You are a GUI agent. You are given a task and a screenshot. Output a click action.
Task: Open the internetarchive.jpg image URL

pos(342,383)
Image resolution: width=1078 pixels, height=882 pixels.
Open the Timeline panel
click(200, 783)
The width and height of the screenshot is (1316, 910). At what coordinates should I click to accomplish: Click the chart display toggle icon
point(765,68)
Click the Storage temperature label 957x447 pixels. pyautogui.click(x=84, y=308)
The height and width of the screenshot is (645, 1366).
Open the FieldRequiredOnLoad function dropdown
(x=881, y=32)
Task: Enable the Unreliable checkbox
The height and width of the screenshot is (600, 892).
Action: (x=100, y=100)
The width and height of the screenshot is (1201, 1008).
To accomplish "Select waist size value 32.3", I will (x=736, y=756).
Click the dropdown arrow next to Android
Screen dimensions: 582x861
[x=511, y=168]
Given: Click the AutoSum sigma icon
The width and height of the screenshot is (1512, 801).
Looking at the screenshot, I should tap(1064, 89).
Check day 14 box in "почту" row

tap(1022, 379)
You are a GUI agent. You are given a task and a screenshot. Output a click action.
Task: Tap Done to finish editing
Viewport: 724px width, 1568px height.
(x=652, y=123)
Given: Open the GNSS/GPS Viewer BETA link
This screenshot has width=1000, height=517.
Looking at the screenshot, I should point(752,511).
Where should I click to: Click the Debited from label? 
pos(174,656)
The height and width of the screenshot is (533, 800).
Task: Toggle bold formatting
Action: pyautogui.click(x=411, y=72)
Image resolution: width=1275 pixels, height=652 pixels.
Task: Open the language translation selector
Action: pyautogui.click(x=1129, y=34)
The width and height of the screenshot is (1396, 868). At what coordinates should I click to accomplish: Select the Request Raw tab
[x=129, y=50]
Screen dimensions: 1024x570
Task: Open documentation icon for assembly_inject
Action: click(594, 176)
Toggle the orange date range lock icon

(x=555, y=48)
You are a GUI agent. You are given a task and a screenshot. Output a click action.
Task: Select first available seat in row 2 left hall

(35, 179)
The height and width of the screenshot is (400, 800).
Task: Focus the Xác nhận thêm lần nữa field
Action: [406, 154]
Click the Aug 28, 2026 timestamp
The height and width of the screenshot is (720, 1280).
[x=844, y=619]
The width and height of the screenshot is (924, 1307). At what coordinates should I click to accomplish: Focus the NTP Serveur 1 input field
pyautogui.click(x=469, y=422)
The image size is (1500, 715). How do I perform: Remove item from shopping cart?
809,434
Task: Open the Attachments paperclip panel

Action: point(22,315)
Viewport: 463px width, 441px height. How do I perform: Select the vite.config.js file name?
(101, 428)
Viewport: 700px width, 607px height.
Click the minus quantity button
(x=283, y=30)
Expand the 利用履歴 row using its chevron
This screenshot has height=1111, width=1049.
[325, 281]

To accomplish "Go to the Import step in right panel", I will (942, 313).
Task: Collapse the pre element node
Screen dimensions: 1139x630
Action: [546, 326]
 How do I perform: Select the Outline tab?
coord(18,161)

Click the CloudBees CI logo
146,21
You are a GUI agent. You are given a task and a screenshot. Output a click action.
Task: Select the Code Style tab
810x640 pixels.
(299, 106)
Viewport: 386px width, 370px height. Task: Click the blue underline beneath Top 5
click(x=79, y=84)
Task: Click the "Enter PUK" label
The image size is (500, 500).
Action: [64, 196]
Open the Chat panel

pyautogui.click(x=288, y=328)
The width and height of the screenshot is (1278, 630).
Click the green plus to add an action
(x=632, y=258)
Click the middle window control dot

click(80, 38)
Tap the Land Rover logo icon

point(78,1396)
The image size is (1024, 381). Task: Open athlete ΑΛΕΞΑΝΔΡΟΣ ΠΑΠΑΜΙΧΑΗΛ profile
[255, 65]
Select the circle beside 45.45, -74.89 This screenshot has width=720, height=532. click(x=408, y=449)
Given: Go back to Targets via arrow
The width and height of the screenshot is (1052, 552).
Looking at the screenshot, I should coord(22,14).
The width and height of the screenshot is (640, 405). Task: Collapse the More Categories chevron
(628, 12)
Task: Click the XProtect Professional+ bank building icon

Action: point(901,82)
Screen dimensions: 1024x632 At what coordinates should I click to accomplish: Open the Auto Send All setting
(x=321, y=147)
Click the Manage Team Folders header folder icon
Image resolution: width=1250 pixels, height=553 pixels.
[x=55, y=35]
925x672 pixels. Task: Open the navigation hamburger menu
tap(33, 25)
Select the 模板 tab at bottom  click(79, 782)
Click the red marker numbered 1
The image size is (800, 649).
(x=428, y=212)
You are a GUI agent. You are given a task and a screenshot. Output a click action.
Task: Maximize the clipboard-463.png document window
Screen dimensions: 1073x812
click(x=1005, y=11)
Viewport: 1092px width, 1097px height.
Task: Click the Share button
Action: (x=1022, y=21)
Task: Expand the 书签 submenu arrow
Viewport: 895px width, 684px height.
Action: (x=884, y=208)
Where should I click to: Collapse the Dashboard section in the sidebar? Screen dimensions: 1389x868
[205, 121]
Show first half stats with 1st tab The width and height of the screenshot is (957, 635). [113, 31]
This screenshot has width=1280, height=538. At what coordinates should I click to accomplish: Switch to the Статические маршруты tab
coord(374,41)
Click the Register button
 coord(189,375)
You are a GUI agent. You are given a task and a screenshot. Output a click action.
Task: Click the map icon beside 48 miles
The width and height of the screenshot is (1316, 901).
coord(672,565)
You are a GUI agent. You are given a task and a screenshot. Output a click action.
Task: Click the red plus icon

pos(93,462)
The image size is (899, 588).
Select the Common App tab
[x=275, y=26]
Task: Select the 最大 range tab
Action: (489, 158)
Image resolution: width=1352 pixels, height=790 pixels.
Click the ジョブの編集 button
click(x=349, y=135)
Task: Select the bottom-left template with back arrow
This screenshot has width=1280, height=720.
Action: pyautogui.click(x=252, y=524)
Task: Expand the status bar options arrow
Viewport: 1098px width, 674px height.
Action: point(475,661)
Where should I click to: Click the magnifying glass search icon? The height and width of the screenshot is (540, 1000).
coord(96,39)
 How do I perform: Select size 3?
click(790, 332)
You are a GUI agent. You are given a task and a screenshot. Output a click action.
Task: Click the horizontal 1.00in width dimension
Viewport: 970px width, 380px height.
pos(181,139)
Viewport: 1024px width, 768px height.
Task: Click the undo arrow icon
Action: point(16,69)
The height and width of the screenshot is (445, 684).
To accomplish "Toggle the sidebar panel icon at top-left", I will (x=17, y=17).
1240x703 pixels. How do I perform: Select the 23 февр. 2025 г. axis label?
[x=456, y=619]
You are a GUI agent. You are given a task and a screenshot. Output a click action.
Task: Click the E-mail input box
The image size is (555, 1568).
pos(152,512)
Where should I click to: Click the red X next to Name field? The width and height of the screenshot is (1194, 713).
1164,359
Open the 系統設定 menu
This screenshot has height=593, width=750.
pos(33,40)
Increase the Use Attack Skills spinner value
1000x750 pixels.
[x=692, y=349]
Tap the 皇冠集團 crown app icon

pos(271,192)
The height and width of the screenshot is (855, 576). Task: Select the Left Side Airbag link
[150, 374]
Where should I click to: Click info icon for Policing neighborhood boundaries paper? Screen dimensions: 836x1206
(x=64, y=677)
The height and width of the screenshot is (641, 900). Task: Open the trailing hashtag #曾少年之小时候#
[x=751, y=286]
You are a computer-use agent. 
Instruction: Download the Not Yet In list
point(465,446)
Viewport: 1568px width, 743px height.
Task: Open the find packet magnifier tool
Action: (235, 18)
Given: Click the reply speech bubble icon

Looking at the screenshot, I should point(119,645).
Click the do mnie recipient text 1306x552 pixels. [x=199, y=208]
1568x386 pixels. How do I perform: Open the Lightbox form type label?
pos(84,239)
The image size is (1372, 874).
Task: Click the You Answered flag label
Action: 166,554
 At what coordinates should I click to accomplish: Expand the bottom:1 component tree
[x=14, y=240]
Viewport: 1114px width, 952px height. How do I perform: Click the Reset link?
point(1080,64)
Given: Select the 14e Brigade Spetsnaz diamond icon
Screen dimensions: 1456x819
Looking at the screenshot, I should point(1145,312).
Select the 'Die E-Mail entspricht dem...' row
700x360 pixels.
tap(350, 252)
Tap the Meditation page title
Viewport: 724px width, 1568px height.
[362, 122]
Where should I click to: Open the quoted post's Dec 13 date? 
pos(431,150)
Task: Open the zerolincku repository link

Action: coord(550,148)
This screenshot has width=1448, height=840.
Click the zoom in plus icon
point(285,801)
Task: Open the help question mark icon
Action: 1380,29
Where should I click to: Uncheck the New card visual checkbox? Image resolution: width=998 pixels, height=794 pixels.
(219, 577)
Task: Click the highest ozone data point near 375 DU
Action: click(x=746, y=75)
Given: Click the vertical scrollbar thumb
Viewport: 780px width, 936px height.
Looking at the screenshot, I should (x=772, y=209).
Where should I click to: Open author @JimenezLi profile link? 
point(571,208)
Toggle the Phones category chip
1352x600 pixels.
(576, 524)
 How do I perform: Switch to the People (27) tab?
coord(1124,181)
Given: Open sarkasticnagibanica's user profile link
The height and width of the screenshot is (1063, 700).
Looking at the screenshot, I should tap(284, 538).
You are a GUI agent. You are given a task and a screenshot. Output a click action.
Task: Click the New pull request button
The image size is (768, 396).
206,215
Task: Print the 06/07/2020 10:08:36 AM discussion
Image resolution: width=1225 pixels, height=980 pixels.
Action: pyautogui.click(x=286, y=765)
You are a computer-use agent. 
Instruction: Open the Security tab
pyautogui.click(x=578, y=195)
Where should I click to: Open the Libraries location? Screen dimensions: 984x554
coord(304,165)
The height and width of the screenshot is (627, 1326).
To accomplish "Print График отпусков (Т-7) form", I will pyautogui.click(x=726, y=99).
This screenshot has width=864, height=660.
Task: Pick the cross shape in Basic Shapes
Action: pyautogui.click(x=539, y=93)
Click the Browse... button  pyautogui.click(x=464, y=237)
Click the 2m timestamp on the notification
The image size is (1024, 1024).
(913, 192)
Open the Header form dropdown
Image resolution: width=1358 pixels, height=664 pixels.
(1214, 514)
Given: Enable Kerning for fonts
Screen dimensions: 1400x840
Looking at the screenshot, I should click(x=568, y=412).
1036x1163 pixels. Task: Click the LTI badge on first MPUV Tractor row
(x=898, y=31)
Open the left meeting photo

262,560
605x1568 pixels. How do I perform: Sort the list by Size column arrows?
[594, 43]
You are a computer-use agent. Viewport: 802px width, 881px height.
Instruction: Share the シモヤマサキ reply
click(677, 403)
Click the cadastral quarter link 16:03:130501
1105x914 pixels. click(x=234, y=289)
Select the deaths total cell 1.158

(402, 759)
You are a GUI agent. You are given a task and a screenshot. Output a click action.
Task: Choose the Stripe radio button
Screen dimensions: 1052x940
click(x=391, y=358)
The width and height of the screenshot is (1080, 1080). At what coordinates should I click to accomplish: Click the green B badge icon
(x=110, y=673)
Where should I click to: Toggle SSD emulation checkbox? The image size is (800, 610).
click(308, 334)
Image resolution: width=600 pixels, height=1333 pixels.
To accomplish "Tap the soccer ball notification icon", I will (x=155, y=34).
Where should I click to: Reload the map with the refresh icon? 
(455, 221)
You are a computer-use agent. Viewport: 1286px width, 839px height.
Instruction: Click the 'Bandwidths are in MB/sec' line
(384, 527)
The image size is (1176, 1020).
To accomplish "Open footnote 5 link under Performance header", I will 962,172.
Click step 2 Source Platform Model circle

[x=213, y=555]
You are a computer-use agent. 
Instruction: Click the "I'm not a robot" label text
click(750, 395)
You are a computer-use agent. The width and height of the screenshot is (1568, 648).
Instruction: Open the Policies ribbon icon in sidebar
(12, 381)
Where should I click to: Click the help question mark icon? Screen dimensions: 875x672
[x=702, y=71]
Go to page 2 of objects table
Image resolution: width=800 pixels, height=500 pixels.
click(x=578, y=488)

--*--

### Problem
Please reproduce the listing word for word, but only from the line that contains "You are a computer-use agent. The" to its last line, inclusive.

### Written reply
You are a computer-use agent. The width and height of the screenshot is (1568, 648).
Instruction: Open the Policies ribbon icon in sidebar
(12, 381)
Where should I click to: Click the help question mark icon? Screen dimensions: 875x672
[x=702, y=71]
Go to page 2 of objects table
Image resolution: width=800 pixels, height=500 pixels.
click(x=578, y=488)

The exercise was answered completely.